This is a follow-up to my earlier question: FFT in non-flowgraph centered application different from flowgraph centered apps like uhd_fft

In an attempt to better clarify the issue, I've boiled my code down to about ~30 LOC and have removed as much processing out of the flowgraph as possible.

The issue that I'm having is that, although the USRP is tuned to a frequency only once, each run of the flowgraph has about 70 ms of junk data. I'm fully aware that a certain amount of "junk" samples are to be expected when I first stream samples after a retune, but that's not what we're seeing here. We're seeing a significant amount of junk samples (~50,000) for each run of an existing, connected flowgraph.

Running the flowgraph and then handing data in Python is somewhat uncommon, but is introduced in the tutorial as a valid way to interact with GNU Radio here

I'd like to understand what part of the GNU Radio flowgraph logic creates this "hiccup" of voltage each time I call run() on it, whereas having it stream constantly (calling run only once, like uhd_fft) does not display the same behavior.
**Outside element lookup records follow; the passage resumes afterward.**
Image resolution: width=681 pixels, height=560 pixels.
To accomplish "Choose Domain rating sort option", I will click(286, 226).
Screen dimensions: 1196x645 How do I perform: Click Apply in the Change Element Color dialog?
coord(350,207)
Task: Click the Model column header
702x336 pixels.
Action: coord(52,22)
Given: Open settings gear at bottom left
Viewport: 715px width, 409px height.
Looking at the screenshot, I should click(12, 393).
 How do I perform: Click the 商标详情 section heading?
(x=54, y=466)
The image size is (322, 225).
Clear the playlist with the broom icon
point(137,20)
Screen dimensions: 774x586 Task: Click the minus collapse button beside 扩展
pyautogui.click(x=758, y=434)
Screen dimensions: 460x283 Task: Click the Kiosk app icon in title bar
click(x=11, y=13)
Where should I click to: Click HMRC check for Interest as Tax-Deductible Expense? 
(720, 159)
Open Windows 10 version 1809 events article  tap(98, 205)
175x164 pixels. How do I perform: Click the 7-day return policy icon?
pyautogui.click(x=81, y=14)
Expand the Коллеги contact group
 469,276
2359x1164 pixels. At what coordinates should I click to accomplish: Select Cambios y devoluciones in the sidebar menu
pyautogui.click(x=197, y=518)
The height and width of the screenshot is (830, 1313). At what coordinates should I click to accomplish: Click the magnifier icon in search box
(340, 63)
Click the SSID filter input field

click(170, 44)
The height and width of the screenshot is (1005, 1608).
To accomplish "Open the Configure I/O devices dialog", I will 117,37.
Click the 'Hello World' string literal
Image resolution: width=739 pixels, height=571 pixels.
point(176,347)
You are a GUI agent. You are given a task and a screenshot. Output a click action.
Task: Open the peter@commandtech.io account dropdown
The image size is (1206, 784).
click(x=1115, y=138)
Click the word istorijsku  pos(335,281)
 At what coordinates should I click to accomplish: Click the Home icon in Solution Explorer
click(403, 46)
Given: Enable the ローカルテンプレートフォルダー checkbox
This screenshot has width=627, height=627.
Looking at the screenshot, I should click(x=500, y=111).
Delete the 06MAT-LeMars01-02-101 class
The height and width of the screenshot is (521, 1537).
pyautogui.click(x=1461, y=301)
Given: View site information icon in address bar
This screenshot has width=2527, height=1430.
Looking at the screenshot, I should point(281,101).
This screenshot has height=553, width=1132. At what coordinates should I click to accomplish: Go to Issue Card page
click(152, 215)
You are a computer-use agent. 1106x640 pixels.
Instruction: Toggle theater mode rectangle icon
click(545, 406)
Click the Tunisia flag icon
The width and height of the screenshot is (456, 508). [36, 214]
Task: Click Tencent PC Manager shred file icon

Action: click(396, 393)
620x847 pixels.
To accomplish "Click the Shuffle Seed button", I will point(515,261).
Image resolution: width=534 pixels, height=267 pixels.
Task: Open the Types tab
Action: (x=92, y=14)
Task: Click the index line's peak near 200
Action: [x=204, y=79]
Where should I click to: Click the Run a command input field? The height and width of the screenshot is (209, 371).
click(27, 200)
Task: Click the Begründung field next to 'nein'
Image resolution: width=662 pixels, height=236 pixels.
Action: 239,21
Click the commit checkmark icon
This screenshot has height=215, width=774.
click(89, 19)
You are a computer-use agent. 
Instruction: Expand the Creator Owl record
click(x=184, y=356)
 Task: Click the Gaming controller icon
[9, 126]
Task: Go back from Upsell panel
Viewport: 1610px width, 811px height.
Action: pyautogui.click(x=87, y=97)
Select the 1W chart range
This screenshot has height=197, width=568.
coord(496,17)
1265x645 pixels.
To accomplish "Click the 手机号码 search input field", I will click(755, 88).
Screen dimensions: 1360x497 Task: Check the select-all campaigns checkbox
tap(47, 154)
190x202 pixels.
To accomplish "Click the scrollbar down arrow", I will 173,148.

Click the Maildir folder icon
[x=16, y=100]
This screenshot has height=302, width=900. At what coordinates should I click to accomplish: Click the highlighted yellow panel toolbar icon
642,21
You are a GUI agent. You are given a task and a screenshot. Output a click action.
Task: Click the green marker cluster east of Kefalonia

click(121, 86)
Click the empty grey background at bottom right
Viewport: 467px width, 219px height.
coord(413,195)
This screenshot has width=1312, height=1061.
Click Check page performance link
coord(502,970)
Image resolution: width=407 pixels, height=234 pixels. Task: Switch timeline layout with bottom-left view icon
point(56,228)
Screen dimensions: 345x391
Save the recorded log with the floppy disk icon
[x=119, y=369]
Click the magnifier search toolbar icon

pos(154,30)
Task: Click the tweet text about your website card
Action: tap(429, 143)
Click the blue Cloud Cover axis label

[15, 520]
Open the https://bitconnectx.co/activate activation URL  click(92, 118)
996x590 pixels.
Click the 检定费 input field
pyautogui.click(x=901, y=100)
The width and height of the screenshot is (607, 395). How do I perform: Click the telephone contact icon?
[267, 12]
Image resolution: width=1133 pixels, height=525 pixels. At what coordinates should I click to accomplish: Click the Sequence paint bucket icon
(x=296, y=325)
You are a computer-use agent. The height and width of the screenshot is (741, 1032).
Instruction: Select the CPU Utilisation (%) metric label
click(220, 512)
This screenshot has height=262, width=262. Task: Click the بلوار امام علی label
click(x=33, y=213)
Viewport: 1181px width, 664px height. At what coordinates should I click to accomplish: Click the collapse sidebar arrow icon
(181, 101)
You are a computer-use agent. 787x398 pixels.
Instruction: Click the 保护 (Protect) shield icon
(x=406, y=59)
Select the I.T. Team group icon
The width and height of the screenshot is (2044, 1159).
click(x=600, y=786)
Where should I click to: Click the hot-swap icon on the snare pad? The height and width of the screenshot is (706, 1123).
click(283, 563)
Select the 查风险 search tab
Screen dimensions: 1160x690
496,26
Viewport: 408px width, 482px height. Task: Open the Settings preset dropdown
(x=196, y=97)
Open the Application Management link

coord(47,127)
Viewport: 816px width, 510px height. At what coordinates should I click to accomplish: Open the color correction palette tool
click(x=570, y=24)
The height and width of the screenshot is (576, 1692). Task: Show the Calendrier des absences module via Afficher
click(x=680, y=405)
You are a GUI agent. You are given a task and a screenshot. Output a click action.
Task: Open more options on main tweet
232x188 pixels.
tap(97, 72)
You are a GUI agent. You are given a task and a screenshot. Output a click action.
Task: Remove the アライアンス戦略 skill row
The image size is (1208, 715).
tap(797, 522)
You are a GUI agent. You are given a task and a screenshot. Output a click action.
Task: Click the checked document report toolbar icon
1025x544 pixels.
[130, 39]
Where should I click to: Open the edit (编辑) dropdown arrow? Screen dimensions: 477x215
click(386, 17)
...produced with this code:

import numpy as np
from gnuradio import gr, uhd, blocks
import matplotlib.pyplot as plt

class topblock(gr.top_block):
    def __init__(self, freq=700e6, rate=1e6, nsamps=100000):
        gr.top_block.__init__(self)
        self.u = uhd.usrp_source(device_addr="", stream_args=uhd.stream_args('fc32'))
        self.u.set_center_freq(freq)
        self.u.set_samp_rate(rate)
        self.head = blocks.head(gr.sizeof_gr_complex, int(nsamps))
        self.vsink = blocks.vector_sink_c()
        self.connect(self.u, self.head, self.vsink)

tb = topblock()
fig, (freqplot, timeplot) = plt.subplots(2, sharex=True)
freqplot.set_title("Frequency domain")
timeplot.set_title("Time domain")

def plot():
    tb.run()
    data = np.array(tb.vsink.data())
    shifted_fft = np.fft.fftshift(np.fft.fft(data))
    dBm = 20*np.log10(np.abs(shifted_fft)) - 30
    freqplot.plot(dBm)
    timeplot.plot(np.abs(data))
    tb.head.reset()
    tb.vsink.reset()

def run_tb(times=10):
    for _ in range(times):
        plot()
    plt.show(block=False)

The behavior above is caused by the auto_dc_offset feature of the USRP. The hardware has an inherent DC bias for both I and Q. gr-uhd provides the function set_auto_dc_offset, which is on by default and enables some kind of averaging function to bring I and Q offset to 0. Here you can see I/Q plotted with auto DC correction off: And on:

Notice that it takes almost 50,000 samples to zero out the DC offset.

The fact that UHD "forgets" its DC correction setting each time the flowgraph exits means that we have to deal with this pulse and the ensuing slow correction each time, even if the frequency didn't change between runs. This creates a pretty big penalty for running the flowgraph from an external loop.